Tuesday, Oct. 14, 2008

Ostia Antica

Some of the best Roman ruins are just outside the city of Rome. Though locals go to Ostia Antica for its beaches, you are better off stopping before hitting the shore. In town, you will roll into the best rubble this side of Pompei. You can get a sense of how people lived their daily lives in the remains of ancient apartments, while the amphitheater from Augustus' time lets you test out acoustics good enough for an emperor. The best way to get to there is by a local train, which leaves from Rome's Piramide station, and takes about 30 minutes. After getting off at Ostia Antica's station, use the blue footbridge to cross the road and walk down Via della Stazione di Ostia Antica until you see an entrance on your left.


The gardens at Villa Gregoriana in the town of Tivoli were restored just a few years ago to their past glory — as they were when 17th- and 18th-century artists like Nicolas Poussin and Jean-Honoré Fragonard drew inspiration from them. The vertical garden is indeed made for romantics, winding through wooded paths, natural grottoes and ancient ruins. It all finishes at a stunning 350-foot waterfall. There are both convenient train and bus departures from Rome every hour. The central Termini train station and the Cotral bus station at the Ponte Mammolo metro stop provide service that will bring you close to the entrance to the gardens. By car, take the Via Tiburtina (SS5), the city's ancient road that heads eastward.


This little city perched on a rock in southern Umbria offers all the best of small-town Italy, perfectly preserved for modern travelers. Amble through Etruscan ruins on the outskirts of town. Wander the cobblestone center, which is closed to cars.
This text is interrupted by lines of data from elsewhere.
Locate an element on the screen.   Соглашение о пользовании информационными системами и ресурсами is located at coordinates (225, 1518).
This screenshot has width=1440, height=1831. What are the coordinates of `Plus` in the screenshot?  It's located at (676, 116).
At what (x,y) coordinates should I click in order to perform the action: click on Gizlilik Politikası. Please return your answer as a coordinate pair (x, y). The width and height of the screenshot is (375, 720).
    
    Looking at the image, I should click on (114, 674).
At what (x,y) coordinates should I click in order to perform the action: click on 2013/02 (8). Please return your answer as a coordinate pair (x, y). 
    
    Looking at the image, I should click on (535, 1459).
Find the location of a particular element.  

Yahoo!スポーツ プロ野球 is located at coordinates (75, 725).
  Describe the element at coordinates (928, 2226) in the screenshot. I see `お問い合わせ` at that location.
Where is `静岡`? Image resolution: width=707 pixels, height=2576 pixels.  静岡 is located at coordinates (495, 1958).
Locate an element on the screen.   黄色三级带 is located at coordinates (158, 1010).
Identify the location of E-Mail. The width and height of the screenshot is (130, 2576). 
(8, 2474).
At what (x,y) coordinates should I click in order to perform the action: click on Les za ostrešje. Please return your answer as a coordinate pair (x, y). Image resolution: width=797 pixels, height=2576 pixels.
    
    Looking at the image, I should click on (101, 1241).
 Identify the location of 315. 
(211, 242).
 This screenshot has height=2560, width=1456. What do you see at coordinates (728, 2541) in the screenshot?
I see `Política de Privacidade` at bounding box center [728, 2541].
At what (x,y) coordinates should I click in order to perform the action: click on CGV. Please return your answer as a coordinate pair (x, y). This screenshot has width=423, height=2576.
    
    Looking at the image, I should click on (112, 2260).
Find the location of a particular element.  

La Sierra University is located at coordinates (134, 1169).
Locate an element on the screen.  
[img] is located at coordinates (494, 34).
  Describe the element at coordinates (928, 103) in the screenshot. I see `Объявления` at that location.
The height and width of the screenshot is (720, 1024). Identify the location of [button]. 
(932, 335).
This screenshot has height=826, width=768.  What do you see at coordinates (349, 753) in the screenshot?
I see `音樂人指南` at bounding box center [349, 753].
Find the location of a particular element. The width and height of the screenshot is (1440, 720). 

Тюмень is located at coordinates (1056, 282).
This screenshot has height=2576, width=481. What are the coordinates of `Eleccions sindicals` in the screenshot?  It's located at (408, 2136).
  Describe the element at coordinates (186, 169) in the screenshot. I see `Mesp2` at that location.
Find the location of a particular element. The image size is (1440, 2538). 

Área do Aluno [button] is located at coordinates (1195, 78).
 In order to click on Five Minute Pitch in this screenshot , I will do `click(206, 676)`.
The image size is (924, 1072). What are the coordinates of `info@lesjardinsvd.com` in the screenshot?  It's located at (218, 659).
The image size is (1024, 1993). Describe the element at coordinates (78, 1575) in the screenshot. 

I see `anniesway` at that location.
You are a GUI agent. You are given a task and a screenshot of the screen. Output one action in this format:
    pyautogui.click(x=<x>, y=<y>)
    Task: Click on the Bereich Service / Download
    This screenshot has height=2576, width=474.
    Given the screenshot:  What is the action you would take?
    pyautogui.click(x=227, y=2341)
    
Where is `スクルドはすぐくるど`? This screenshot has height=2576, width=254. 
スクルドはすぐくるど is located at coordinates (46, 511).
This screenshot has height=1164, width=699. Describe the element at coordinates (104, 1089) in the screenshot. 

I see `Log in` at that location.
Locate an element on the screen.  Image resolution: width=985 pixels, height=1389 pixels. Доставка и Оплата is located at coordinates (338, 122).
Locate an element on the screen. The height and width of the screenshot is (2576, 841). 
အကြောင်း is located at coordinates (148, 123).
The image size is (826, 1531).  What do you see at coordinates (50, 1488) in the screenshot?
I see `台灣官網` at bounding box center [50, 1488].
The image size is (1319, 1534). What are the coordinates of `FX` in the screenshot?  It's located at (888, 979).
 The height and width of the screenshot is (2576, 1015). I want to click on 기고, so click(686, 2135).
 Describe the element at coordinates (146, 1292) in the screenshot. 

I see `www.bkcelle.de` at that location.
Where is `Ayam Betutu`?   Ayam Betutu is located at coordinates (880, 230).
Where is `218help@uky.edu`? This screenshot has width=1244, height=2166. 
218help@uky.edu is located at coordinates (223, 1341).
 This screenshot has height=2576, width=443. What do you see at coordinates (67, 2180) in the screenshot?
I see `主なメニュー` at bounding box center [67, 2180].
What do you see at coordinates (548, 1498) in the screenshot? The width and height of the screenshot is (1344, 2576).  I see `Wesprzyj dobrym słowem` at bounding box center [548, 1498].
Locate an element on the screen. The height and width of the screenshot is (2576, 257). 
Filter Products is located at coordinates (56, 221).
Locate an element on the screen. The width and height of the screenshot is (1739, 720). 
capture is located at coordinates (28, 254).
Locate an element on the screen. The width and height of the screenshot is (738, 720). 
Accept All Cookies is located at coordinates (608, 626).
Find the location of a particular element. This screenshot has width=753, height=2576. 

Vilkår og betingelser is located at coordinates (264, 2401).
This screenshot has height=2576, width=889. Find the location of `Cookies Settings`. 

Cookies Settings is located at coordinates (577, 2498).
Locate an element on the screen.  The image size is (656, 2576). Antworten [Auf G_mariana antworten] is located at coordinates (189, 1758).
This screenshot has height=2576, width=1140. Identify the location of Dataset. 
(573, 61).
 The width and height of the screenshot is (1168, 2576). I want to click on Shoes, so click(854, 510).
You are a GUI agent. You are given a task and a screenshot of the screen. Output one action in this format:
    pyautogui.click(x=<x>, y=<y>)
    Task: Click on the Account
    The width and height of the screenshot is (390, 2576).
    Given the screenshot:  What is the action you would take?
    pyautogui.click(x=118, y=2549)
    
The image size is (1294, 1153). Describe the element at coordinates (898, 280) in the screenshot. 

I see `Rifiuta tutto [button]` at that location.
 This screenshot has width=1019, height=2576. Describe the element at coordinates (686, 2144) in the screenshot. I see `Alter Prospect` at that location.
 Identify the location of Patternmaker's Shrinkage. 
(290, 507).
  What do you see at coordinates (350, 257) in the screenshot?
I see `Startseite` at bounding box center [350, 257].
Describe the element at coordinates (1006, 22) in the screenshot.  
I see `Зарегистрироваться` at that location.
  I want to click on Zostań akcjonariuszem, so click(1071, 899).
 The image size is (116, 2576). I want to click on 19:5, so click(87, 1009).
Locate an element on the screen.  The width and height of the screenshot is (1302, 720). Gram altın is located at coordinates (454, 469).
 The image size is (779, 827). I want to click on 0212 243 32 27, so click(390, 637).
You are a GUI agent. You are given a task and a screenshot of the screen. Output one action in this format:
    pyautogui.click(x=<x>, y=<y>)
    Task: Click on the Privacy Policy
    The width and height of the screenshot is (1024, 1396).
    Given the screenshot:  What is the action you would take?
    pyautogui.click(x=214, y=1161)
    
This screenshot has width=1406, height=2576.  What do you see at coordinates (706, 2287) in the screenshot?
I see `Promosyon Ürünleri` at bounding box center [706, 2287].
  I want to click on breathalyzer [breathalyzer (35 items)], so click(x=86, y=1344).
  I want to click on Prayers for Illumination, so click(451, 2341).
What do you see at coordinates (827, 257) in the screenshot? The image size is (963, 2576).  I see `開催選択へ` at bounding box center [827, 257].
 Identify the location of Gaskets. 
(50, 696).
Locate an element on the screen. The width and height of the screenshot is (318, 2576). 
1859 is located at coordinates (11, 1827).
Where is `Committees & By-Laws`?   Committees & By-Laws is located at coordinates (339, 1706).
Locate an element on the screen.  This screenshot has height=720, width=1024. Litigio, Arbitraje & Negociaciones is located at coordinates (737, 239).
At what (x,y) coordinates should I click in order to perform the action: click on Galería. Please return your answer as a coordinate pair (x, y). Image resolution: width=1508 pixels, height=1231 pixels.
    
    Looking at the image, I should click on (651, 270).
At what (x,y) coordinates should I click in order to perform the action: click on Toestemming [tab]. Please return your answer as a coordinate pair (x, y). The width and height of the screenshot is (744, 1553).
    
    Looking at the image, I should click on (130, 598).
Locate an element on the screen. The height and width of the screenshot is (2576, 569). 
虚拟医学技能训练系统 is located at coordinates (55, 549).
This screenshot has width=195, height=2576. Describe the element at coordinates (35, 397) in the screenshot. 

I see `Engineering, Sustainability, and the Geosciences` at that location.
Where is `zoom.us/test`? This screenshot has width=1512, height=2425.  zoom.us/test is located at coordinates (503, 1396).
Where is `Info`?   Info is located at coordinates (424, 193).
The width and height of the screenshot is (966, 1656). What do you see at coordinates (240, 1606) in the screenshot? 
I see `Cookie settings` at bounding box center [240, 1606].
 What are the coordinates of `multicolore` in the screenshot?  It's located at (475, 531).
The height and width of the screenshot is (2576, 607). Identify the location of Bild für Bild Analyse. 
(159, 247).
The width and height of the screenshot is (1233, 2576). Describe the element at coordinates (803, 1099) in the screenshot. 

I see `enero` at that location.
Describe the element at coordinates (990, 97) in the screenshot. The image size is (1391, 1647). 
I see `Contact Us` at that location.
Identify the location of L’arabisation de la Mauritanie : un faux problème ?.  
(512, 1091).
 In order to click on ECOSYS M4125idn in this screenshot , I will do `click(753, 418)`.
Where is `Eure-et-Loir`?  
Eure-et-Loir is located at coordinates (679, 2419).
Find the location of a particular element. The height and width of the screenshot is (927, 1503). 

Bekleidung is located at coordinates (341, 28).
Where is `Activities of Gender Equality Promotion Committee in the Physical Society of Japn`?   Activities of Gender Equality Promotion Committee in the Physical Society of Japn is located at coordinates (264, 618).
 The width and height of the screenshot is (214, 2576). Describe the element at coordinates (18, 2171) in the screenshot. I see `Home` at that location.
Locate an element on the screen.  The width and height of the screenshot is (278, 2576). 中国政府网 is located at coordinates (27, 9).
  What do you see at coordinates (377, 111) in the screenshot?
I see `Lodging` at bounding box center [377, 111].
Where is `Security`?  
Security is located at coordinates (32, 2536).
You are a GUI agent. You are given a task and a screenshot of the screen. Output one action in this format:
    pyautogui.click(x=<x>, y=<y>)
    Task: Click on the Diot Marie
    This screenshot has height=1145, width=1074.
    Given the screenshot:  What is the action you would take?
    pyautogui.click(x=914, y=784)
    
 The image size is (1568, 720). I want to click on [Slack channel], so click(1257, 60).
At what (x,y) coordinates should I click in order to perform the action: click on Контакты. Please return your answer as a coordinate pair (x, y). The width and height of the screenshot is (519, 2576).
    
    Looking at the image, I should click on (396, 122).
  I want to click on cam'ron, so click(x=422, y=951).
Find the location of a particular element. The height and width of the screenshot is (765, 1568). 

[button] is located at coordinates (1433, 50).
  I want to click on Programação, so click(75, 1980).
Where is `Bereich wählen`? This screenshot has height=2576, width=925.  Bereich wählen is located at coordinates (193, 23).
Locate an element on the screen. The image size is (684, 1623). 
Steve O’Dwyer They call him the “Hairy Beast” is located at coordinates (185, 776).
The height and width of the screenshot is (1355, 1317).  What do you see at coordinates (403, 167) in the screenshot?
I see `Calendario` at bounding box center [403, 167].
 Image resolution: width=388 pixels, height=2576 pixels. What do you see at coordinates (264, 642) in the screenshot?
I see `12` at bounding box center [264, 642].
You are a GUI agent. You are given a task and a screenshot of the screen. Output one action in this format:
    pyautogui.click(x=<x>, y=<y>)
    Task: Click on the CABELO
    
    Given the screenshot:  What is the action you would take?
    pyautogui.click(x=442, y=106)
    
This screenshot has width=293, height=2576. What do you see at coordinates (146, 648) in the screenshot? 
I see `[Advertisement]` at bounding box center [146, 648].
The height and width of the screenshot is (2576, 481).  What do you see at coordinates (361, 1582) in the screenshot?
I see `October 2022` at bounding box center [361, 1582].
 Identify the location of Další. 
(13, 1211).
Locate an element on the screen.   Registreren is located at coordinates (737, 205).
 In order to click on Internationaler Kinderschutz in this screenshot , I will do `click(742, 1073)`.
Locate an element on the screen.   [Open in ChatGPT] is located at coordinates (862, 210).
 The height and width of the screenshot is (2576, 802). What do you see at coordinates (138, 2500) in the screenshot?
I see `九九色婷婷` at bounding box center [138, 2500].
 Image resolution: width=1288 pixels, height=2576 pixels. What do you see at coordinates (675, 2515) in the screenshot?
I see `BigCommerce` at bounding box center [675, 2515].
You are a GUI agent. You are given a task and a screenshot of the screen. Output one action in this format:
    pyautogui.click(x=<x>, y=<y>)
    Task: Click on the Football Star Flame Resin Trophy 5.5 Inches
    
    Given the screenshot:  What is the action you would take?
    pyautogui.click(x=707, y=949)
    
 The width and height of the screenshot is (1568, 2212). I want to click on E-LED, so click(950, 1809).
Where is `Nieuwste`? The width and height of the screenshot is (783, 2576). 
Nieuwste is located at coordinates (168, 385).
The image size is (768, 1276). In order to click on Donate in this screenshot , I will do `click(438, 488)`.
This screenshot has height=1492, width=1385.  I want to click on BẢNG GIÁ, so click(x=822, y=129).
Indulge in locally made wine and cheeses and crafts. Tour an 11th-century city hall and 13th-century gothic basilica. Also, the city is a charter member of Italy's "Slow Food" movement, and is indeed a great place to slow down. And eat. Try lunch at the Trattoria della Grotta on Via Signorelli Luca.

Most (but not all) of the trains bound from Rome to Florence and Milan stop at Orvieto. The train station is below the historic part of the town, but a regular shuttle bus will take you up the steep road to the scenic center. You can also drive up Italy's main arterial highway, the A1, exiting at Orvieto.

Terme dei Papi Spa

The city of Viterbo is itself worth a visit, but the nearby Terme di Papi Spa is the real reason to go. Hot springs that once helped Roman pontiffs kick back after a stressful conclave are a great place for a heathen like you to relax. A seven-mile wide fracture in the earth's crust allows hyper-thermal waters (up to 130 degrees F), rich in sulphurous salts and calcium bicarbonate and magnesium, to bubble up and soothe you. The quickest way to arrive is by car: Take Via Cassia bis (SS2bis) to Vetralla, then head east toward Viterbo, exiting at Viterbo Terme. There is also a bus that picks up passengers in Rome at Piazza Mancini and Corso Francia.